Wanneer voedsel opnieuw wordt geïntroduceerd, hoeft het lichaam niet langer te vertrouwen op vet- en eiwitreserves om energie te produceren.

Bijvoeden houdt echter een abrupte verandering in het metabolisme in. Dit gebeurt bij een toename van glucose en het lichaam reageert door meer insuline af te scheiden. Dit kan resulteren in een tekort aan elektrolyten, zoals fosfor.

Het refeedingsyndroom kan hypofosfatemie veroorzaken, een aandoening die wordt gekenmerkt door een tekort aan fosfor. Het kan ook leiden tot lage niveaus van andere belangrijke elektrolyten.

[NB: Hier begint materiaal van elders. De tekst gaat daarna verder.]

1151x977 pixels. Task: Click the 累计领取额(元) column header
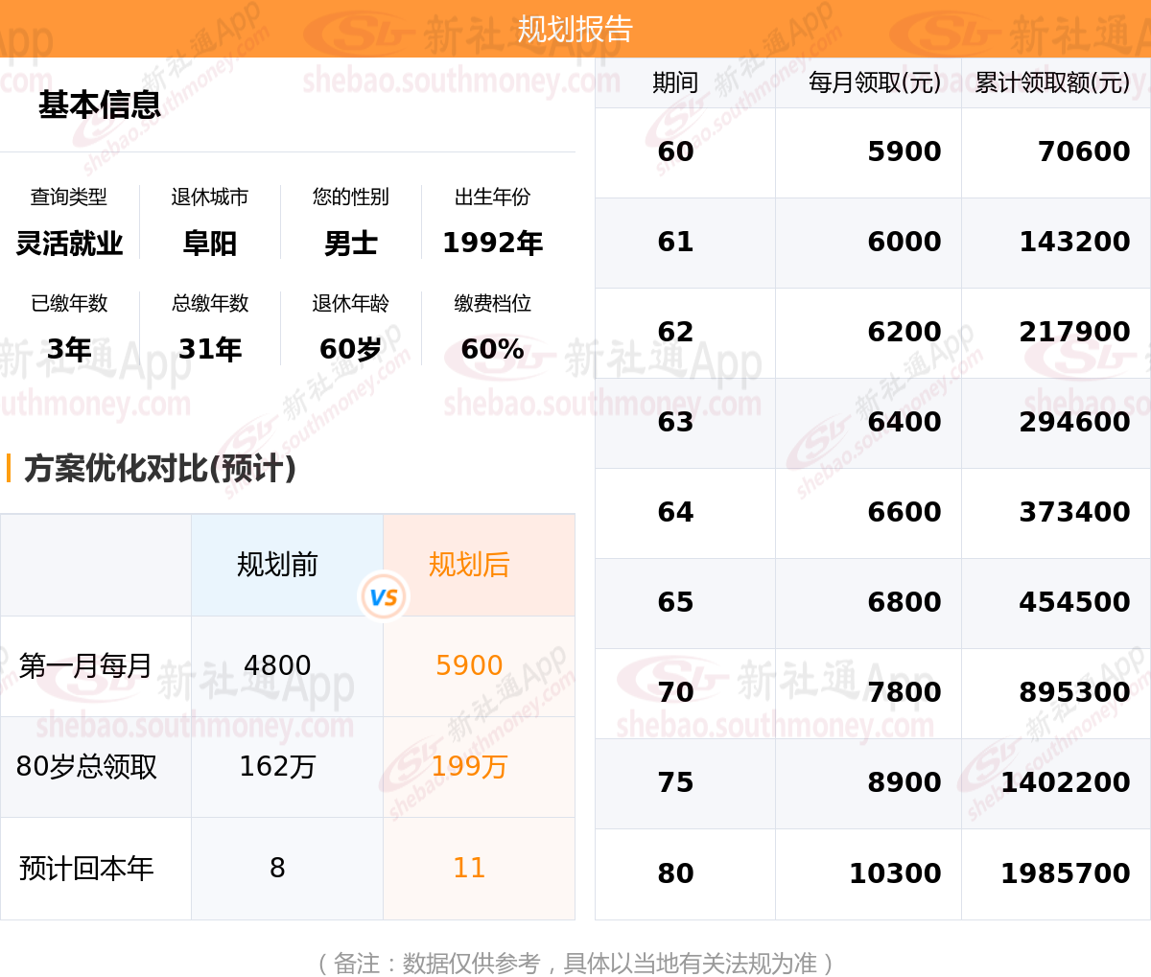[1052, 82]
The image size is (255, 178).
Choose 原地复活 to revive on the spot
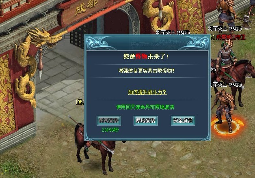(x=145, y=121)
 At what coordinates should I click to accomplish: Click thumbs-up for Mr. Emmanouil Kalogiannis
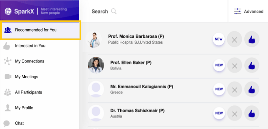pos(252,89)
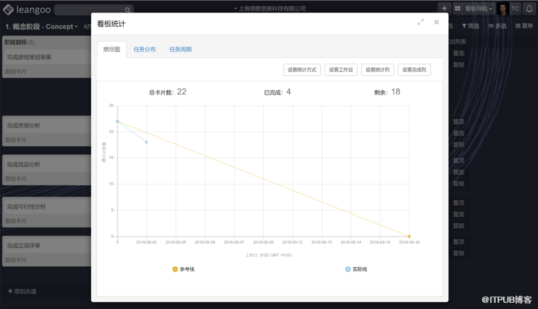Click the leangoo logo icon
This screenshot has height=309, width=538.
click(x=8, y=9)
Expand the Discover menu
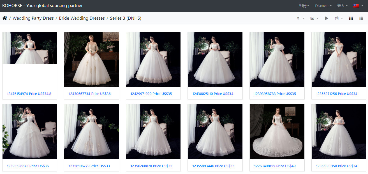Screen dimensions: 368x174 pos(323,6)
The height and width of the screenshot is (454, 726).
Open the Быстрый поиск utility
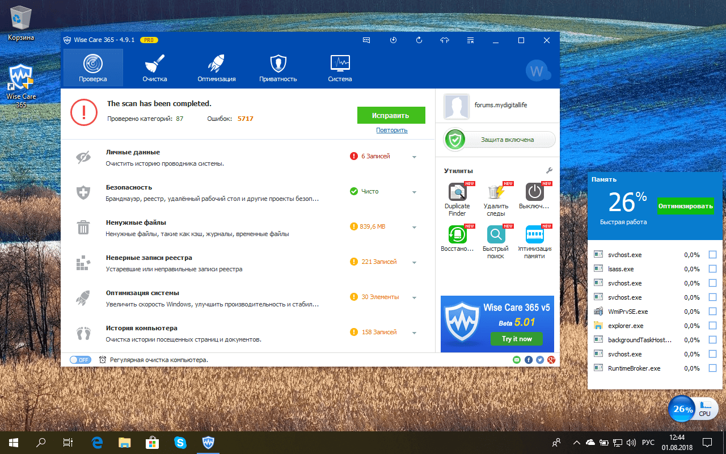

De schadelijke effecten van het refeedingsyndroom zijn wijdverbreid en kunnen problemen omvatten met:

  • hart-
  • longen
  • nieren
  • bloed
  • spieren
  • spijsvertering
  • zenuwstelsel

Als artsen het syndroom niet kunnen behandelen, kan het fataal zijn.

Wie loopt er risico?

Het refeedingsyndroom treft mensen die niet genoeg voeding krijgen.


Dit kan komen door:

  • honger
  • ondervoeding
  • extreme diëten
  • vasten
  • hongersnood

De volgende medische aandoeningen kunnen ook het risico op het ontwikkelen van refeedingsyndroom vergroten:

  • anorexia
  • kanker
  • alcoholisme
  • problemen met slikken of dysfagie
  • inflammatoire darmziekte
  • coeliakie
  • depressie
  • pijnlijke aandoeningen die de mond aantasten
  • ongecontroleerde diabetes

Het ondergaan van bepaalde operaties, met name operaties voor gewichtsverlies, kan ook het risico van een persoon vergroten.

Symptomen

Elektrolyten spelen een essentiële rol in het lichaam. Wanneer de balans scheef is, is de meest voorkomende complicatie hypofosfatemie, wat een gebrek aan fosfor is.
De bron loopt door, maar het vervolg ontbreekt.